Los asesinatos ocupaban su pensamiento.
Cinco años antes había viajado con Bruce Chatwin por el «centro rojo» de Australia, donde tomó nota de una pintada en Alice Springs que rezaba RÍNDETE, HOMBRE BLANCO, TENEMOS RODEADA TU CIUDAD, y subió a duras penas al Ayers Rock mientras Bruce, que estaba orgulloso de haber llegado recientemente hasta el campamento base del Everest, trepaba a toda marcha por delante de él como si ascendiera por la más ligera cuesta, y escuchó a los lugareños hablar del llamado caso del «bebé del dingo», y se alojó en un cuchitril llamado motel Inland. Precisamente en ese motel, un año antes, un camionero de treinta y seis años especializado en largos recorridos, Douglas Crabbe, a quien se le había negado una copa porque ya estaba borracho, empezó a insultar al personal del bar, y cuando lo echaron embistió el bar con su camión, y acabó con la vida de cinco personas.
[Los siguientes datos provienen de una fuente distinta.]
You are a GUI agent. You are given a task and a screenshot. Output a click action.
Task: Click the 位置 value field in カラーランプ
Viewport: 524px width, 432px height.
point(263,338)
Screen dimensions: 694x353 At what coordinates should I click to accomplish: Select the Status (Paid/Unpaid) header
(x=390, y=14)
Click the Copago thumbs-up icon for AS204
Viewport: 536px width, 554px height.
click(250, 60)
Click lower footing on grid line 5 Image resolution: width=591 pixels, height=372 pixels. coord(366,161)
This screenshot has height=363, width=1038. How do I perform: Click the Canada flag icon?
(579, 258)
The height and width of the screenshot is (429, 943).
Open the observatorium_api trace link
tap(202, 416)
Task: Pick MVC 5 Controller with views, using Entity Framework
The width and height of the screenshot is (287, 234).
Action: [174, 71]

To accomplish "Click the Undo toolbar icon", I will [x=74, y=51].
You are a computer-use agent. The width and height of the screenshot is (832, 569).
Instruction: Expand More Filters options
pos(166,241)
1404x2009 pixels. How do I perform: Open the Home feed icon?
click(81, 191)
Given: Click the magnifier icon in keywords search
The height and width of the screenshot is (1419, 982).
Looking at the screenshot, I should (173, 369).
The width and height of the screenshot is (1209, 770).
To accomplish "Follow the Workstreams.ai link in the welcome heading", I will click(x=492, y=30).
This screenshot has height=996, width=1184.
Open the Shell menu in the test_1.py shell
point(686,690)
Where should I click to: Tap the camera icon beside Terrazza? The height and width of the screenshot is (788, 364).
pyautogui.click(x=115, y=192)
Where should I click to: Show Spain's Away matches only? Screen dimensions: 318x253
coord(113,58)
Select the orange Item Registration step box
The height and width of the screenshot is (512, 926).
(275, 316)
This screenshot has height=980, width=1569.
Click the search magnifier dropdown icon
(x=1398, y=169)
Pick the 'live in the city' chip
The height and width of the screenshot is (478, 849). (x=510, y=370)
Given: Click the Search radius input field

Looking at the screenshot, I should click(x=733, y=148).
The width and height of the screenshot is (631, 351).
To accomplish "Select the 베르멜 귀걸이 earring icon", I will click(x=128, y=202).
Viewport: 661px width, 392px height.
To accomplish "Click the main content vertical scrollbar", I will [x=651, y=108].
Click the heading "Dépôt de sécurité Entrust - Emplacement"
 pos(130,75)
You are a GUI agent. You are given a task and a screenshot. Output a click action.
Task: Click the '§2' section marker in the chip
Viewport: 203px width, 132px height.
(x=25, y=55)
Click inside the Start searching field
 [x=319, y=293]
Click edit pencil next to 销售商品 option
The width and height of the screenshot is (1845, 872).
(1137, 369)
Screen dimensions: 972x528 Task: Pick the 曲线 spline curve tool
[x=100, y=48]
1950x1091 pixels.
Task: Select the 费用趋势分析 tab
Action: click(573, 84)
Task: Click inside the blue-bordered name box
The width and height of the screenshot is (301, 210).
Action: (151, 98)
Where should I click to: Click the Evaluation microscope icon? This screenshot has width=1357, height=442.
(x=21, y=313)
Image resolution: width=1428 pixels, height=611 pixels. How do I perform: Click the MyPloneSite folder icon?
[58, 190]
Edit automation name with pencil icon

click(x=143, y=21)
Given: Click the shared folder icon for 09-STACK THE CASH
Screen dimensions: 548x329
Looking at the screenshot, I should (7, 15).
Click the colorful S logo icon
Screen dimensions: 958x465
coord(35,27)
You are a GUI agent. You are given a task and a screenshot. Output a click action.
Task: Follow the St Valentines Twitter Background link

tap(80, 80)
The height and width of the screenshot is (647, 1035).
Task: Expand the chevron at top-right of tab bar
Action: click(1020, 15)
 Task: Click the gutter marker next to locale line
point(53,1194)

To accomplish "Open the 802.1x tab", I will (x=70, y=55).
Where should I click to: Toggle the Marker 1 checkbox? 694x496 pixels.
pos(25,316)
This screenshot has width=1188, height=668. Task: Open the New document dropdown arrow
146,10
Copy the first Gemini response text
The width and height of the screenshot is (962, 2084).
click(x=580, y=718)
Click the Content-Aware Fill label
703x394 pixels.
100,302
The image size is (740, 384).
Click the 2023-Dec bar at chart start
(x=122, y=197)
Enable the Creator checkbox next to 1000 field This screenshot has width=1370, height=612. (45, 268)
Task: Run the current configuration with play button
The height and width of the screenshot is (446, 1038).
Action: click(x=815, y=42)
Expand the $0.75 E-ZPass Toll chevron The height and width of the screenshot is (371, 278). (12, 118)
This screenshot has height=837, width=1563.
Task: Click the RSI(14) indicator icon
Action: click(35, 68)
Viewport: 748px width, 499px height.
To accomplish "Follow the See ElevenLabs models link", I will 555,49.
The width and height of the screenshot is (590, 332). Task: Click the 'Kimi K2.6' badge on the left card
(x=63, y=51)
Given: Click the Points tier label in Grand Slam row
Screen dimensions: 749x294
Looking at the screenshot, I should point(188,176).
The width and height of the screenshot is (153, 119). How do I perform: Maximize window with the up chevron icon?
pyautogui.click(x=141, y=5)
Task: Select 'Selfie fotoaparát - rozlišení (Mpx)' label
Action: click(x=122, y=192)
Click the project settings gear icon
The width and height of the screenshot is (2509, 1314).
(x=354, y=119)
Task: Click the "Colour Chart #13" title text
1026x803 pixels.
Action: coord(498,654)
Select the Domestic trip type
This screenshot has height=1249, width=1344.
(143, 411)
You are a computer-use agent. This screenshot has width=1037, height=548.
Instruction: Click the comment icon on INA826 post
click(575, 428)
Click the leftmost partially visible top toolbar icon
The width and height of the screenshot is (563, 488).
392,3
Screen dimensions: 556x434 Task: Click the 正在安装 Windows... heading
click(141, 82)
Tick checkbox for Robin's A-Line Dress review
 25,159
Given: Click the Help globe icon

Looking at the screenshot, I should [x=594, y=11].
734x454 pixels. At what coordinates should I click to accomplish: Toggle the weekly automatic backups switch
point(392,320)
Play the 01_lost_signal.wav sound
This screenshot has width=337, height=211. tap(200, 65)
Crabbe prestaba declaración en un jurado de Alice Springs por esas fechas, y fueron a escucharlo. El camionero vestía indumentaria formal, mantenía la mirada dirigida al suelo y hablaba en voz baja y uniforme. Insistió en que no era propio de él obrar así, y cuando se le preguntó por qué estaba tan convencido de eso, respondió que conducía camiones desde hacía muchos años y «cuidaba de ellos como si fueran sus propios…» (aquí se produjo un breve silencio, y la palabra no pronunciada en ese silencio podría haber sido «hijos»), y destrozar prácticamente un camión era algo del todo ajeno a su manera de ser. Los miembros del jurado se pusieron visiblemente tensos al oírlo, y quedó claro que Crabbe había perdido la causa. «Pero no cabe la menor duda de que dice la verdad, eso desde luego», susurró Bruce.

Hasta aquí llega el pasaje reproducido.